I was one of those people living in the tiny humid box of procrastination and fear. I was afraid to walk in my unique power. I was afraid of the future. I used my gifting as a road block because I was unable to see down the road or better yet, what I saw in my mind was too scary. People kept showing up at my proverbial doorstep asking for my gift, my gift with words and I’d show up halfway in the moment and smile in response to the question, “When is the book coming out?”
“Soon,” I’d say. It had a coming-of-Christ effect to it that I fell too much in love with. Soon could be any day and any time, but what I failed to realize is that at least God knows the date of Christ's return. I, on the other hand, didn’t even know the year of my to-be book’s publication. My perception was fogged up. In retrospect, I realize that my hands of goal actualization and focus were crippled. I kept spinning around in tight circles. Remember that box of procrastination and fear is a pretty small space. In retrospect, I was nurturing the limiting belief of my future, fearing that there was nothing else beyond the publication of a collection of poetry. What would I do after? Would the poems keep coming? Then, I preferred living in the expectation of this goal. I was crazy to think that someone else would unearth this treasure buried in my core, brush it off and present it to the world. Crazy. Crazy with fear.

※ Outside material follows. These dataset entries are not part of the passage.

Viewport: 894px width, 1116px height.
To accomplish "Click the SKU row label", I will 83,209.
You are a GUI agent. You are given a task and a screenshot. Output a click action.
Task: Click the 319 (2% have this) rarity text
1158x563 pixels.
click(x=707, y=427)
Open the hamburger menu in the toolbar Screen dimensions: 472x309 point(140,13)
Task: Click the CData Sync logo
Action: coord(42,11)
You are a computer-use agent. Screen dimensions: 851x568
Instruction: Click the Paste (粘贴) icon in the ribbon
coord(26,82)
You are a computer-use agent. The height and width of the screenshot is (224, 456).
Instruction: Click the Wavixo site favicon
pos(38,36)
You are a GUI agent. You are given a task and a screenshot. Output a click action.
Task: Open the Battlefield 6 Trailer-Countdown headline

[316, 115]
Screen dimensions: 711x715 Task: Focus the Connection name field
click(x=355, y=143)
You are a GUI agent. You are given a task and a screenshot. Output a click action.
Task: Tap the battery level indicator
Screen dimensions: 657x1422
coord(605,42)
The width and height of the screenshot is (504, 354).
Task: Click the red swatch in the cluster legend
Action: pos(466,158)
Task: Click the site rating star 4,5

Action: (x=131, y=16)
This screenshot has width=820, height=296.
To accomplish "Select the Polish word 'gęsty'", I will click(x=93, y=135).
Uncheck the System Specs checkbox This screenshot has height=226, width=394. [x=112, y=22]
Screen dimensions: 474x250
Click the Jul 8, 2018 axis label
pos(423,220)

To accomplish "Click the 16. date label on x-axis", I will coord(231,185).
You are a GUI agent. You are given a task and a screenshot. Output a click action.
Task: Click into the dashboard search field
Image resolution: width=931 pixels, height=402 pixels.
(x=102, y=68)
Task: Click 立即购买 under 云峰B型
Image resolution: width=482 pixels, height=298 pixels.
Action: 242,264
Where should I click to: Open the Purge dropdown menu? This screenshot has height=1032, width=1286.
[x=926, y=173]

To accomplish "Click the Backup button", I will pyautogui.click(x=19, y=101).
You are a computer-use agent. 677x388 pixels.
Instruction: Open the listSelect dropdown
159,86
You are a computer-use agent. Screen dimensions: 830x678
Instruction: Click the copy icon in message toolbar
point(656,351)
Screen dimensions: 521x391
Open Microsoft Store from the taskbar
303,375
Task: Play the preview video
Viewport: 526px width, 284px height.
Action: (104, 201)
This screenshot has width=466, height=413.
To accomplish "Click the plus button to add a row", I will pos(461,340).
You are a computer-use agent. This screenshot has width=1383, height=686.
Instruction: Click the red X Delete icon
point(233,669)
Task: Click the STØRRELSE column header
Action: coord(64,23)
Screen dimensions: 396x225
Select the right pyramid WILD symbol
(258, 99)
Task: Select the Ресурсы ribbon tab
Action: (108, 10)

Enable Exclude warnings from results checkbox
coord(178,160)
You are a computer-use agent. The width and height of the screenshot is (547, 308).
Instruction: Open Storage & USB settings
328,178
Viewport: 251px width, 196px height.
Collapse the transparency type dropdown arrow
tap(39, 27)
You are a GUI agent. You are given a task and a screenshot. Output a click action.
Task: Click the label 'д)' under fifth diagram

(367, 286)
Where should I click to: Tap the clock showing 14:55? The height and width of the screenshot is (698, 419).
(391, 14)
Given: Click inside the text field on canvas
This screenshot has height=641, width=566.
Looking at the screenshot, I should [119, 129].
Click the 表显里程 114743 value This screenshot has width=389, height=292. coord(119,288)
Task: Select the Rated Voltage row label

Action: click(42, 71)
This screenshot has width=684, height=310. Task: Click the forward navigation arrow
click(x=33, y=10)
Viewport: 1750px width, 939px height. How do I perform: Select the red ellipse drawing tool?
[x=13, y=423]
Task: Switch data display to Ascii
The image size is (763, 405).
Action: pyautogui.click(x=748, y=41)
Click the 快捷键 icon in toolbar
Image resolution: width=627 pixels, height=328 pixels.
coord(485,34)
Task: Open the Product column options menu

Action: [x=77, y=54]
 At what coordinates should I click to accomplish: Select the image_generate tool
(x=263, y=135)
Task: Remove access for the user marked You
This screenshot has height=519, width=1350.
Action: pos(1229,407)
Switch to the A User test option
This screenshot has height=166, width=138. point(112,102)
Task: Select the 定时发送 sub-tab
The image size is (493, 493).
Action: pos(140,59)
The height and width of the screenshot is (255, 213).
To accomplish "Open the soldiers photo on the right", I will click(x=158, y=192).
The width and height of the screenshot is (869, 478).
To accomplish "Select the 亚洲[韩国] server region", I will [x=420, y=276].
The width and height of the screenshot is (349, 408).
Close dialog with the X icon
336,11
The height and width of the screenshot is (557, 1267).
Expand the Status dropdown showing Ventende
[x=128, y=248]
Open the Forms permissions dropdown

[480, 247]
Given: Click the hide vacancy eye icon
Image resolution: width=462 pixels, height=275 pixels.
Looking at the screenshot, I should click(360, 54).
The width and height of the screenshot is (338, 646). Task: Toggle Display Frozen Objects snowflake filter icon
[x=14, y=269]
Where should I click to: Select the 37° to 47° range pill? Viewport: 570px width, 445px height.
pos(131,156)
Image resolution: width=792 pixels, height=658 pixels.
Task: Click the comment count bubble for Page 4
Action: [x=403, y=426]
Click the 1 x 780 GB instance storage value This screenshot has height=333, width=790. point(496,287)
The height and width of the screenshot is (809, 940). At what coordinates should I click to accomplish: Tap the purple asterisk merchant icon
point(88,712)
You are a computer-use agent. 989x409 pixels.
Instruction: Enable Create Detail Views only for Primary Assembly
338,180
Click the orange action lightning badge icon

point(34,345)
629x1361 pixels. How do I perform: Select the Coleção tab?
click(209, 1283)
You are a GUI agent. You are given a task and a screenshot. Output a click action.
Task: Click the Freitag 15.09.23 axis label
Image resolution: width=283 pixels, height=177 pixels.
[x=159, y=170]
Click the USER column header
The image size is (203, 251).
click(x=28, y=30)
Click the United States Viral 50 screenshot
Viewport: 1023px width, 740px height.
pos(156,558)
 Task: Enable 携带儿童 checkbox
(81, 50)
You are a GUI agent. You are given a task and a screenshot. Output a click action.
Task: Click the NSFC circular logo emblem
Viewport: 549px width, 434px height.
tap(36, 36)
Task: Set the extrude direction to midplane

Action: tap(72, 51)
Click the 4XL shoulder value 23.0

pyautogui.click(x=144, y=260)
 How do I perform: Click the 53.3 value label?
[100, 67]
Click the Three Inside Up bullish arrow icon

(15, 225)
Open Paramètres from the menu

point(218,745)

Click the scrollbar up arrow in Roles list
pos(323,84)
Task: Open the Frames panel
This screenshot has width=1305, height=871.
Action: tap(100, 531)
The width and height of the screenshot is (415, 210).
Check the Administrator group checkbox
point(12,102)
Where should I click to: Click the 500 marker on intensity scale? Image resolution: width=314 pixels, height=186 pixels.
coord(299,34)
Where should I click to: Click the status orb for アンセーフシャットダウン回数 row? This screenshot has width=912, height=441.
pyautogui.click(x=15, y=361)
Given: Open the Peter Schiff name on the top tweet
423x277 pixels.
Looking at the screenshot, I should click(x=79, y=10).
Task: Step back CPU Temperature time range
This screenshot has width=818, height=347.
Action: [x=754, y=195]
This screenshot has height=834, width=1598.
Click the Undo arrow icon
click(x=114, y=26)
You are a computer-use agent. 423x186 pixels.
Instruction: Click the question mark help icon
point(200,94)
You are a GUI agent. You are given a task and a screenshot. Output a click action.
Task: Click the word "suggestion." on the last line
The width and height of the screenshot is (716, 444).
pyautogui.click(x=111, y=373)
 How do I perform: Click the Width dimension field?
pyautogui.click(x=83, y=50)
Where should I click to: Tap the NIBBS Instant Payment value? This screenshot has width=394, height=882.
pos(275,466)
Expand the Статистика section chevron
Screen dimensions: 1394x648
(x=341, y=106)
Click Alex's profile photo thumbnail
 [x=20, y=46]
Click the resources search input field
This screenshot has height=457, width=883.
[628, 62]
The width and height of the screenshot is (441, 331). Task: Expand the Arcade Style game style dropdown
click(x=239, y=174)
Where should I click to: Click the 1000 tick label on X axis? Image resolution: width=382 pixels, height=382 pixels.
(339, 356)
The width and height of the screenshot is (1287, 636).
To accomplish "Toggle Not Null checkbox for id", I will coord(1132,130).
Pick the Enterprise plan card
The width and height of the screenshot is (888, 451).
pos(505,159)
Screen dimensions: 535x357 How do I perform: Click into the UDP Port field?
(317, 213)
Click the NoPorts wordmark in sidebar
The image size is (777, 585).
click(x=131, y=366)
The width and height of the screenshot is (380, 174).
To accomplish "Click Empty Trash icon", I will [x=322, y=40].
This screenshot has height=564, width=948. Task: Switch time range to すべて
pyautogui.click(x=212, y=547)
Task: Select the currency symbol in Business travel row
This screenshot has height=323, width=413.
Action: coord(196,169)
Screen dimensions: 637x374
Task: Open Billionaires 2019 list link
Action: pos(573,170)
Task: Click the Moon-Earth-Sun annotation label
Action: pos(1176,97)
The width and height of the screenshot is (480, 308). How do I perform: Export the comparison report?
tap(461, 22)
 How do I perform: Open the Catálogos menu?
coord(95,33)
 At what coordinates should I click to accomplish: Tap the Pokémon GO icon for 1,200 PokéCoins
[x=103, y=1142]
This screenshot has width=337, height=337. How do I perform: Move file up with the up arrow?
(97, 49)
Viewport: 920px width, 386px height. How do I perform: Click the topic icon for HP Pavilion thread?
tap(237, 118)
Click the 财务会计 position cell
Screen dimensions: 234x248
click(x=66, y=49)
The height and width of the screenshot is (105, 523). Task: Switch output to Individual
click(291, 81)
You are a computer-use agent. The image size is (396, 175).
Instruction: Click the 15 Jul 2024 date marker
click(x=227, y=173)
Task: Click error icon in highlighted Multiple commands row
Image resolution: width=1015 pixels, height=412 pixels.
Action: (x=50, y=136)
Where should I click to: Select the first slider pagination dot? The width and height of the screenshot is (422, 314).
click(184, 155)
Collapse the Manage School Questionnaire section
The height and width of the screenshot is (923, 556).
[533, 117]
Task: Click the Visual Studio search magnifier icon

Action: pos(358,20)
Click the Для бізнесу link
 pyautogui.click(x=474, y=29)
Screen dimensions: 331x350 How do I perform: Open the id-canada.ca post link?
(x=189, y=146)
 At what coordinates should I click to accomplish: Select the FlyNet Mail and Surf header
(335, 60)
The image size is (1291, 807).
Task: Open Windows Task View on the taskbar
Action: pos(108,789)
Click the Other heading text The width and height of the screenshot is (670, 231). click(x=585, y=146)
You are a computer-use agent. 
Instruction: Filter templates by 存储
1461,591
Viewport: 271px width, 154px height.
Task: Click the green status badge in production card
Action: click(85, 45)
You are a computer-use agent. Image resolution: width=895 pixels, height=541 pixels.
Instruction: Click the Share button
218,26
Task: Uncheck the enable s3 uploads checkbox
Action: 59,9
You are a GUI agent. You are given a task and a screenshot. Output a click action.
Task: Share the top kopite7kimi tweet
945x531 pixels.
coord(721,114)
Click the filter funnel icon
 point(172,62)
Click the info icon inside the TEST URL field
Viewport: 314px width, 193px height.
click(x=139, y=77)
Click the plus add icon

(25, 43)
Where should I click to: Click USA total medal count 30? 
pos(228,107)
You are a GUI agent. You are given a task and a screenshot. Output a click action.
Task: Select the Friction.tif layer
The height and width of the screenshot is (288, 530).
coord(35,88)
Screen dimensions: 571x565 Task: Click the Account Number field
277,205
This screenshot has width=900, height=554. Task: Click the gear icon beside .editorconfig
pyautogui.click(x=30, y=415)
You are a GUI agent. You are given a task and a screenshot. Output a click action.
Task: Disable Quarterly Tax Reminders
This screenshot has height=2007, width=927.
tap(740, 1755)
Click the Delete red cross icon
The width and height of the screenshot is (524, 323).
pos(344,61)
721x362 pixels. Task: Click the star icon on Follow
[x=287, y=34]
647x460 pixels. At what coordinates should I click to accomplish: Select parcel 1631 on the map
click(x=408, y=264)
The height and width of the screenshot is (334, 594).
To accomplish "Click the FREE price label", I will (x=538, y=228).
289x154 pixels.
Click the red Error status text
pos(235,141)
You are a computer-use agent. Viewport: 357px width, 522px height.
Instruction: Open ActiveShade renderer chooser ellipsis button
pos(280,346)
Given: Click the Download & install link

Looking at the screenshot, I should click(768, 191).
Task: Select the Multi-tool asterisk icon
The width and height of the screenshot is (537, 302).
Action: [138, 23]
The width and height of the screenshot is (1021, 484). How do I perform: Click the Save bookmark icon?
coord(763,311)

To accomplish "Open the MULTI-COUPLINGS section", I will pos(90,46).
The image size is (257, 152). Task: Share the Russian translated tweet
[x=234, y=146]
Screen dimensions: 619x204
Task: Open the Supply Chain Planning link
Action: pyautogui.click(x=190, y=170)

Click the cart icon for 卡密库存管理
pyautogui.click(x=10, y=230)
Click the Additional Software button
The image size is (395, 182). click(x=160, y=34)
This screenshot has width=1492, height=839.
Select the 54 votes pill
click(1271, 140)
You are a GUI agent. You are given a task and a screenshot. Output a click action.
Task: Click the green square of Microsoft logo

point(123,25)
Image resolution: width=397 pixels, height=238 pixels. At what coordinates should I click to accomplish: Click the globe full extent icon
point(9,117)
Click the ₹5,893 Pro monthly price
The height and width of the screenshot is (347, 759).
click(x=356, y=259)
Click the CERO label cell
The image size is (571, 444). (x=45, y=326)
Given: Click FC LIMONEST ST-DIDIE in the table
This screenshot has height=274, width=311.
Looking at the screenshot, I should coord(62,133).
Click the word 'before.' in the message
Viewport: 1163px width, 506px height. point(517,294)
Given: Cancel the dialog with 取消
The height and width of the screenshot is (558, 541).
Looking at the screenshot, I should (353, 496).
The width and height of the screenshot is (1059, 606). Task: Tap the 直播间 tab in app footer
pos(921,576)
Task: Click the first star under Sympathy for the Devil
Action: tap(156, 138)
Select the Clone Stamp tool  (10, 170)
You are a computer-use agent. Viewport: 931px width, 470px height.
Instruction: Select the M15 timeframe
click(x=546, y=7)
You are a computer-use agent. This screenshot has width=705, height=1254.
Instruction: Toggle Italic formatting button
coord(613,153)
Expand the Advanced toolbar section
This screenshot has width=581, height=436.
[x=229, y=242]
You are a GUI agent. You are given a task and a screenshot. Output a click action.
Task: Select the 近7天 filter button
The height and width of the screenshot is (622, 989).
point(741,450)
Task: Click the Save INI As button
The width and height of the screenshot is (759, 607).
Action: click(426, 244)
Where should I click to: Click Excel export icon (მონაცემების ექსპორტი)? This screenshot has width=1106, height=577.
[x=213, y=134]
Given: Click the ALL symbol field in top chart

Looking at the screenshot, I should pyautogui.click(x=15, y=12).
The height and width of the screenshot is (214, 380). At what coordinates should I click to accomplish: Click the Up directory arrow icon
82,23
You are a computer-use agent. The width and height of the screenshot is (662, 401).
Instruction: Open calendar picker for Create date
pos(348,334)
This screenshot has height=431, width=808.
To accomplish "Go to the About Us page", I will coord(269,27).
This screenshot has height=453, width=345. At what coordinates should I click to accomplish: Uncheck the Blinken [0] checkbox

Blind too. There are so many hints in our day-to-day lives that we take for granted. And I couldn’t see half of them if it were not for these two things: people and personal development. As I’ve mentioned before, people kept asking me for this gift. Con.sis.tent.ly. To those people I am ever grateful. You can’t do anything alone, not even your talent. On top of that, it is ideal to windshield wipe your vision of your future and self with ongoing and intentional personal development. I was fortunate to join a community that prioritized this. I was fortunate to leap over the hurdle of completing the manuscript last year and here we are now, about to unleash Tangle to the world. I hope it finds a place in your life and those of your loved ones. I hope this entire experience will nudge you to complete that thing you keep putting off. I hope you have people in your life to show up consistently and demand it. The rest is on you, the personal development and the outcome.
I wish you well,
Rochelle Ward (Faizah Tabasamu)
author of Tangle
What is Tangle about?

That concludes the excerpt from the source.